However, we can map out a realistic scenario to give you a feel for the rhythm. Let’s walk through a hypothetical week for an engineer on a standard weekly 24/7 rotation.
- Monday (Shift Start): The day begins with a handoff from the previous on-call engineer. You spend 30 minutes reading their notes, checking dashboards, and mentally preparing. The rest of the day is normal project work, but with a heightened sense of awareness. You keep Slack open on a second monitor. No alerts.
- Tuesday: A quiet day. At 10 PM, a low-severity alert fires for high memory usage on a non-critical service. You spend 20 minutes investigating, determine it’s a known memory leak scheduled for a fix, and acknowledge the alert. Back to sleep.
- Wednesday: You have dinner plans. You double-check your phone’s ringer volume and let your friends know you might have to step away. The constant, low-level anxiety is the “hidden work” of being on-call. Luckily, the pager stays silent.
- Thursday (The 3 AM Incident): The dreaded middle-of-the-night page. A critical database has failed over. You’re awake, heart racing. You spend the next 90 minutes on a call with another engineer, analyzing logs, and executing a runbook to restore service. The issue is resolved by 4:30 AM, but you can’t get back to sleep.
- Friday: You’re exhausted. Your team is understanding and lets you start your day late. You spend the morning documenting Thursday’s incident for the post-mortem. In the afternoon, you prepare your detailed handoff notes for the next engineer. At 5 PM, you sign off, mute all your alerts, and feel a profound sense of relief.
In this example, the “active” on-call work was probably only 2-3 hours. But the mental load, the interrupted sleep, and the constrained personal life stretched across the entire week.
The Hidden Costs: Beyond Just the Clock
Focusing only on the hours spent actively fixing an incident is a rookie mistake. The true cost of being on-call is far greater and often invisible on a timesheet. These are the factors that lead to burnout if they aren’t acknowledged and managed properly.
The primary hidden cost is the **cognitive load**. Even during quiet periods, a part of your brain is always reserved, listening for the alert. You can’t fully immerse yourself in deep work on a complex project because you know you might be interrupted at any second. This constant context-switching is mentally draining.
Then there’s the impact on your personal life. Simple activities become complex logistical problems. Can I go to a movie in a theater with bad cell service? Can I take a long run without my phone? What if an alert happens during my kid’s soccer game? This constant negotiation with your freedom takes a toll.
Finally, sleep disruption is a massive, scientifically-proven problem. One night of broken sleep can impair your cognitive function for the entire next day. A week of it can lead to serious fatigue and stress, impacting both your health and your job performance.

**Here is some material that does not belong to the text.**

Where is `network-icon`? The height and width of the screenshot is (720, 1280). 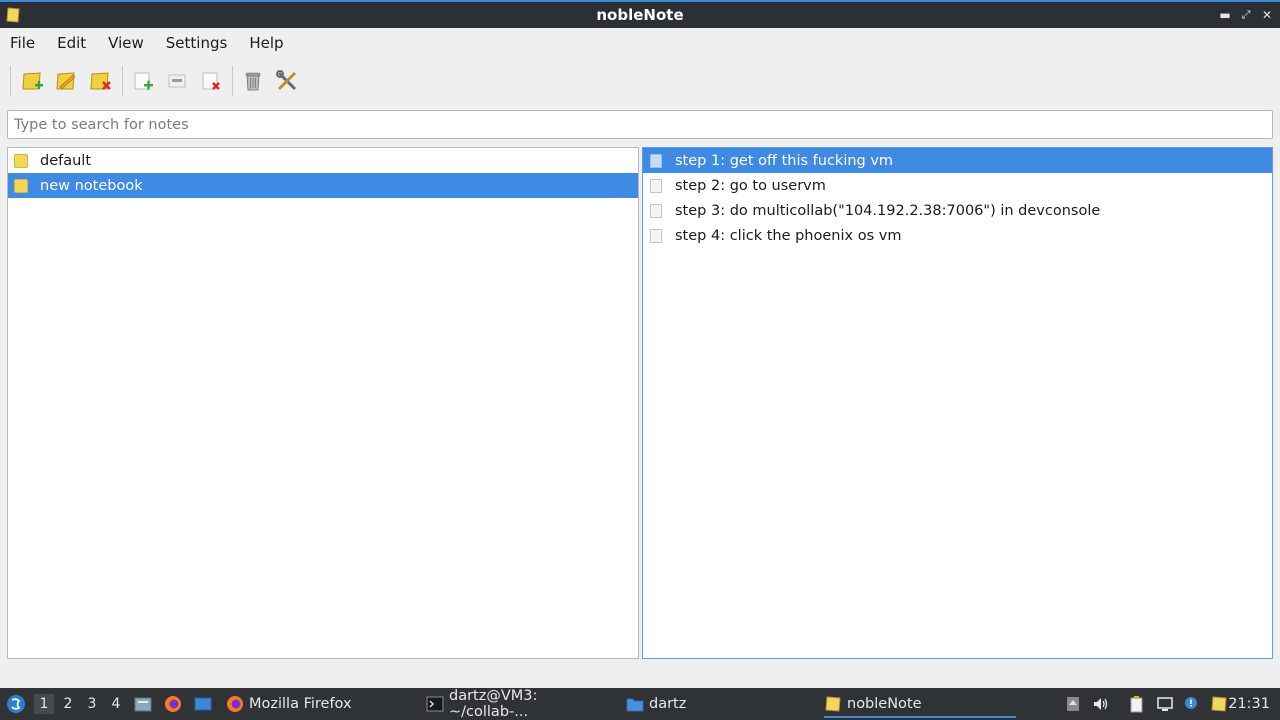 network-icon is located at coordinates (1165, 704).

Your On-Call Survival Kit: Proven Strategies
You can’t eliminate the stress of on-call, but you can absolutely manage it. It’s about shifting from a reactive mindset to a proactive one. Here are the hard-won strategies I’ve developed over two decades to make on-call rotations sustainable and even rewarding.
- The Pre-Flight Checklist is Non-Negotiable: Before your shift starts, block 30 minutes on your calendar. Use this time to read the last handoff, check key dashboards for anomalies, and confirm you know who to escalate to for different services. This primes your brain and builds confidence.
- Build Excellent Runbooks: A runbook is a detailed guide for handling a specific alert. It should be so clear that a new team member could follow it at 3 AM. If you solve an issue, immediately update or create a runbook for it. This is your gift to your future, sleep-deprived self.
- I Used to Jump on Alerts Instantly—Don’t: Early in my career, I’d see an alert and immediately SSH into a server, heart pounding. This led to mistakes. My rule now: unless the site is down, take five deep breaths. Read the full alert. Look at the relevant dashboard. *Then* act. A calm, five-minute delay is better than a panicked, thirty-minute mistake.
- Master the Art of the Handoff: A great handoff is the cornerstone of a healthy on-call culture. Your summary email should be concise but thorough. Include a list of incidents that occurred, any ongoing investigations (the “weird stuff”), and any planned changes that might cause issues.
- Guard Your Off-Call Time Religiously: When your shift ends, you are off. Mute the on-call channel. Turn off PagerDuty notifications. Don’t be a hero and “just check in.” The team needs you to be fully rested for your next shift. Burnout serves no one.
Compensation and Fairness: Are You Getting a Fair Deal?
Being on-call is extra work and extra stress. It deserves extra compensation. If your company doesn’t compensate for on-call duties, it’s a significant red flag that they don’t value engineering time or work-life balance. Fair compensation models acknowledge the burden and a few common structures exist.
| Compensation Model | How It Works | Best For |
| Weekly Stipend | A flat cash payment for each week you are the primary on-call. In 2026, a typical range is $300-$750 per week, depending on the alert load. | Simplicity and predictability. It recognizes the “on-duty” status regardless of incidents. |
| Hourly Pay for Incidents | You get paid your standard (or overtime) hourly rate for any time spent actively working on an incident outside of business hours. | Teams with very high incident loads, as it directly ties compensation to work performed. |
| Time Off In Lieu (TOIL) | You accrue extra paid time off for being on-call. For example, you might get 1 day of TOIL for a week on-call, plus extra hours for any major incidents. | Cultures that prioritize rest and recovery. It’s a great way to combat burnout. |
The best systems I’ve seen often use a hybrid approach: a baseline weekly stipend to compensate for the availability, plus either TOIL or hourly pay for any significant incidents. This feels the most fair, as it compensates for both the disruption and the actual work.
Frequently Asked Questions
How many hours do you actually work when on-call?
It varies dramatically, but a healthy system should average 1-5 hours of *active* work per week. If your team is consistently spending 10+ hours per week fighting fires, it’s a sign of deeper reliability problems that need to be addressed.
Can a junior engineer be put on-call?
Yes, and it can be a fantastic learning experience, but *only* if there’s a strong support system. A junior engineer should always have a designated senior engineer as a clear, no-hesitation escalation path and should never be left feeling alone.
What is considered fair on-call compensation?
In 2026, a fair model for a tech company typically includes a weekly cash stipend and additional compensation for incidents, either as paid hours or Time Off In Lieu (TOIL). The exact amount depends on alert volume and company size.
How do I handle on-call with personal commitments?
Proactive communication is key. Look at your schedule in advance and work with your manager and teammates to swap shifts if you have a conflict. A healthy, supportive team culture makes this easy and guilt-free.